Surveys suggest that French consumers value drive-through pickup service because it helps them save time and control their shopping budgets.

  • Time sensitivity: French consumers appreciate the multi-channel model because it allows them to save time when shopping for groceries. According to Kantar Worldpanel, 68% of consumers polled in France claim to use click-and-drive because it saves time. The service presents a time-efficient way to shop for groceries that does not involve browsing large hypermarket outlets.
  • Price sensitivity: French consumers also like the fact that shopping online for groceries helps them save money. According to Kantar Worldpanel, 34% of consumers polled in France use click-and-drive because it helps them control their budget. With online grocery shopping, shoppers can check the total order value of their shopping basket at any time. Also, online grocery shoppers tend to make fewer impulse purchases than in-store shoppers do, because they cannot see the physical products. In this sense, online grocery shopping can offer cost-saving benefits, particularly in a market such as France, where discounters have a relatively weaker presence than they do in Germany and the UK, where budget-conscious consumers tend to shop at discount retailers.

 

KEY TAKEAWAYS

These are our key takeaways on the French online grocery retailing market:

  • France has one of the world’s leading online grocery markets. The share of grocery sales made online in France is one of the world’s largest. In Europe, only in the UK does e-commerce account for a larger share. The US and Germany lag France considerably in terms of e-commerce’s share of grocery sales.
  • The early introduction of click-and-drive powered the expansion of online grocery retailing in France. Some French hypermarket retailers introduced click-and-drive in 2004. The early introduction of the service helped grow the market substantially at an early stage.
  • Click-and-drive drove up online shopping frequency. Click-and-drive encouraged French consumers who buy groceries online to shop more frequently than consumers in other countries, as they see click-and-drive as a real and convenient alternative to in-store shopping.

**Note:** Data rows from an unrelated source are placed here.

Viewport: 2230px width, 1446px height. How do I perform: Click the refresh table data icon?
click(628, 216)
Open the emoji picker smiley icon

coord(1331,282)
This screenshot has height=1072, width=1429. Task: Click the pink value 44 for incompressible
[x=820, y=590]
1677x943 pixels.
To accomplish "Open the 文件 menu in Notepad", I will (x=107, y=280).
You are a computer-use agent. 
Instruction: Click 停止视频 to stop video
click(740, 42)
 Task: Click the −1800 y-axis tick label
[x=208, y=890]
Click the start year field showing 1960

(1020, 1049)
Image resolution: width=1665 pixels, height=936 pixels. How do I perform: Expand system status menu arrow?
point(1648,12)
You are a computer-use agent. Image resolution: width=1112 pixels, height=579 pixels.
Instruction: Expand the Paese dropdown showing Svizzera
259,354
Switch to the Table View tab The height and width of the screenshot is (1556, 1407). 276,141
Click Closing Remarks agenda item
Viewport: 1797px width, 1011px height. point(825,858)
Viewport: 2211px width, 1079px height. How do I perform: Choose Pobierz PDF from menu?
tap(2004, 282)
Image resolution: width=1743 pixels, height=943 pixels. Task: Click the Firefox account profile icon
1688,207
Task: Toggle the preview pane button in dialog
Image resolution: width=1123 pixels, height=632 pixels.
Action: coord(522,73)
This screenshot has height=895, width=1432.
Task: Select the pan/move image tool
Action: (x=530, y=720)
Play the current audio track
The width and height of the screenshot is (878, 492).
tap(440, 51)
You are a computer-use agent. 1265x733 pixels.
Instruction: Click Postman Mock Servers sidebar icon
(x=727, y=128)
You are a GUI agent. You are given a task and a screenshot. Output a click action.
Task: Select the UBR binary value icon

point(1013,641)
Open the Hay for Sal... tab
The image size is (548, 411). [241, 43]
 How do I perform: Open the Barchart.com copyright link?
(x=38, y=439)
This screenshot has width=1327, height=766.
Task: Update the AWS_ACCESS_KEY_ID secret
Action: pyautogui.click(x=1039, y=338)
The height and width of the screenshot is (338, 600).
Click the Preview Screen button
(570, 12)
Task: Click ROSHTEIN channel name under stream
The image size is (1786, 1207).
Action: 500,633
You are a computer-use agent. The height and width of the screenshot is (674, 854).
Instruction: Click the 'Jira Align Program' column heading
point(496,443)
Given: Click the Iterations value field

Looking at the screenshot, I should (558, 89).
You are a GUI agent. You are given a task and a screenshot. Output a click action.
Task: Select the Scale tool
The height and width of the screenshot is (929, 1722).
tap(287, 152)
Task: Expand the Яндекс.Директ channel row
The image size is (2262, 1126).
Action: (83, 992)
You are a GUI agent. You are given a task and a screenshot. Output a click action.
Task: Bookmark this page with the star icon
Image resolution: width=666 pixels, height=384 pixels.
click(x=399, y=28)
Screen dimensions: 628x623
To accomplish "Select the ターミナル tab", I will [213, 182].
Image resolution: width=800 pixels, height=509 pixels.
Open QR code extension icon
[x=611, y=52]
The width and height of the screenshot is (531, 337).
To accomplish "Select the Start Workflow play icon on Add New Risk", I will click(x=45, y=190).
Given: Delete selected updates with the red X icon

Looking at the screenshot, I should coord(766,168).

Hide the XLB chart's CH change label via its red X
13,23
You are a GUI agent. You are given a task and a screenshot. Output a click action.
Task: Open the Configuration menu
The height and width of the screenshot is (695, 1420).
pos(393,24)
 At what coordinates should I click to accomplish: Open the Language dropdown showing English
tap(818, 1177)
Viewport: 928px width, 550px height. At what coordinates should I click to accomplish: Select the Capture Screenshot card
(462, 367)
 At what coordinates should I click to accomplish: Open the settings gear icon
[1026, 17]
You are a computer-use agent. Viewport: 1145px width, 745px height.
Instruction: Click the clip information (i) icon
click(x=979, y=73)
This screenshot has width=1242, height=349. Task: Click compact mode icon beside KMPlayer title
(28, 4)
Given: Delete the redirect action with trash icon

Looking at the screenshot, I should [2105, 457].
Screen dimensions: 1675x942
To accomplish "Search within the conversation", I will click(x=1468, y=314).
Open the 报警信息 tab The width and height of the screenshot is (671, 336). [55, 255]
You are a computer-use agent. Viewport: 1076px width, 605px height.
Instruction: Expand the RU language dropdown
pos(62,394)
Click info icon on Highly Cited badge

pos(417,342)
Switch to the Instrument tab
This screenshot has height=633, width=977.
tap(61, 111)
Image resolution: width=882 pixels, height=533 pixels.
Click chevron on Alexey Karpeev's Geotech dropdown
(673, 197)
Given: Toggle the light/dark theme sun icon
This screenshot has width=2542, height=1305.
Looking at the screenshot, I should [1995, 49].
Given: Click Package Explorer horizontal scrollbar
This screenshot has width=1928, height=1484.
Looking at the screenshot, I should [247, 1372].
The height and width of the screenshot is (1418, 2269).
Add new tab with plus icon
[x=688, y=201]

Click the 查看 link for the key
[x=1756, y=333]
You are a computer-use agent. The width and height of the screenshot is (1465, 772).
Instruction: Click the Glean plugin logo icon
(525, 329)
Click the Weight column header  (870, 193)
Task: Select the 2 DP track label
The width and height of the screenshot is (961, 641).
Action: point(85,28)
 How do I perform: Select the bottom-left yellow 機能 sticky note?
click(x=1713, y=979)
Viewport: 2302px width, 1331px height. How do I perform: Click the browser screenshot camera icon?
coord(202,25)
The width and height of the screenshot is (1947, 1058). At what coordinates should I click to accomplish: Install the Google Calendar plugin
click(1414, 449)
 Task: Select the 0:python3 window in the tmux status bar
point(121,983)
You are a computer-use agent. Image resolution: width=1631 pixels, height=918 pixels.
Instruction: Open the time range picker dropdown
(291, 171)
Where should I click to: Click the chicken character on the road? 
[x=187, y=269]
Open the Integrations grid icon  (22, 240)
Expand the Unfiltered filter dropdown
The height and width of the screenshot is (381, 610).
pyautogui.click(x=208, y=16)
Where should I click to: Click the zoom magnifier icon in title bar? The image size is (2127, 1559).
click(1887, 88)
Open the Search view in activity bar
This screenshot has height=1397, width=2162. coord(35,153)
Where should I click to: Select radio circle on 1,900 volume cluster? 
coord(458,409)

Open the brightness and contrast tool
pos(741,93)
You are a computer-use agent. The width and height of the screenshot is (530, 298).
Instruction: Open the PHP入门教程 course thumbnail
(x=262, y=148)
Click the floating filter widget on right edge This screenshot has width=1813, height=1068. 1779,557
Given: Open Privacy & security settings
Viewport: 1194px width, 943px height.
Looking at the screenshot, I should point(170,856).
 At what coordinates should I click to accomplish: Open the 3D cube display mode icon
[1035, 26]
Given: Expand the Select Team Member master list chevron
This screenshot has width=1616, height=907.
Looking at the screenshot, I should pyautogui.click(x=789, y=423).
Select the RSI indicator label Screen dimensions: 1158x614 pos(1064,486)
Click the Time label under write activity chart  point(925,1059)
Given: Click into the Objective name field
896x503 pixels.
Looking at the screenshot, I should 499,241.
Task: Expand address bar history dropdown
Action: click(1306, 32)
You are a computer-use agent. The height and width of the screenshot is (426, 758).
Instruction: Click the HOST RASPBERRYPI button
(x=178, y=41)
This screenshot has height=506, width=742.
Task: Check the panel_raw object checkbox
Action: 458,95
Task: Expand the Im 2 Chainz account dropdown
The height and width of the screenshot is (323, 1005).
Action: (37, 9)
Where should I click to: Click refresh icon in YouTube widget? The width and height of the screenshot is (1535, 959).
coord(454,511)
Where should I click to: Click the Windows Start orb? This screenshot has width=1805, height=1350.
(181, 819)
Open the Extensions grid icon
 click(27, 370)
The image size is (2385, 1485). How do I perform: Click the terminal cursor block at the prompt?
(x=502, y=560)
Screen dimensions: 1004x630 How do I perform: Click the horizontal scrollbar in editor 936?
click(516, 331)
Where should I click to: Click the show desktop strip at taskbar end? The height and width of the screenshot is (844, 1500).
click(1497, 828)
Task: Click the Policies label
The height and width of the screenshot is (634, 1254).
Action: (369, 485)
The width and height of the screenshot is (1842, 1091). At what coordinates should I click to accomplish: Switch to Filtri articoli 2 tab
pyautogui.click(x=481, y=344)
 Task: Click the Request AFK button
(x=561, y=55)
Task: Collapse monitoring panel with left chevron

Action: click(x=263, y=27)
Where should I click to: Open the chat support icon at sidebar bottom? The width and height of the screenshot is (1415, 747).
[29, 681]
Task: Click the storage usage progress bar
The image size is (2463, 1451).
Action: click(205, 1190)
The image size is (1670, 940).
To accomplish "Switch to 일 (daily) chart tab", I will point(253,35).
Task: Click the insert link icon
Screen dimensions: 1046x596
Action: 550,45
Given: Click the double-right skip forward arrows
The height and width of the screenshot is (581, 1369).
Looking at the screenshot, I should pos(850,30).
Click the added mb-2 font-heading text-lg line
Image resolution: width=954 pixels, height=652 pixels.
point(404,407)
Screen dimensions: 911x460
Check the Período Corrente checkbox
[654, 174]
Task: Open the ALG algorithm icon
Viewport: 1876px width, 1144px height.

Finally, we think the French market tells us something about the prospects for less mature online grocery markets, the US in particular. Click-and-drive is a model common to the French and US markets: in the US, Walmart and Kroger are rolling out collection points to more stores as they seek to play catchup with Amazon in online grocery. The French model suggests that these retailers will be able to build share and grow the online channel based on drive-through collection—largely because the model appears to encourage shoppers to regularly undertake large-basket shops online.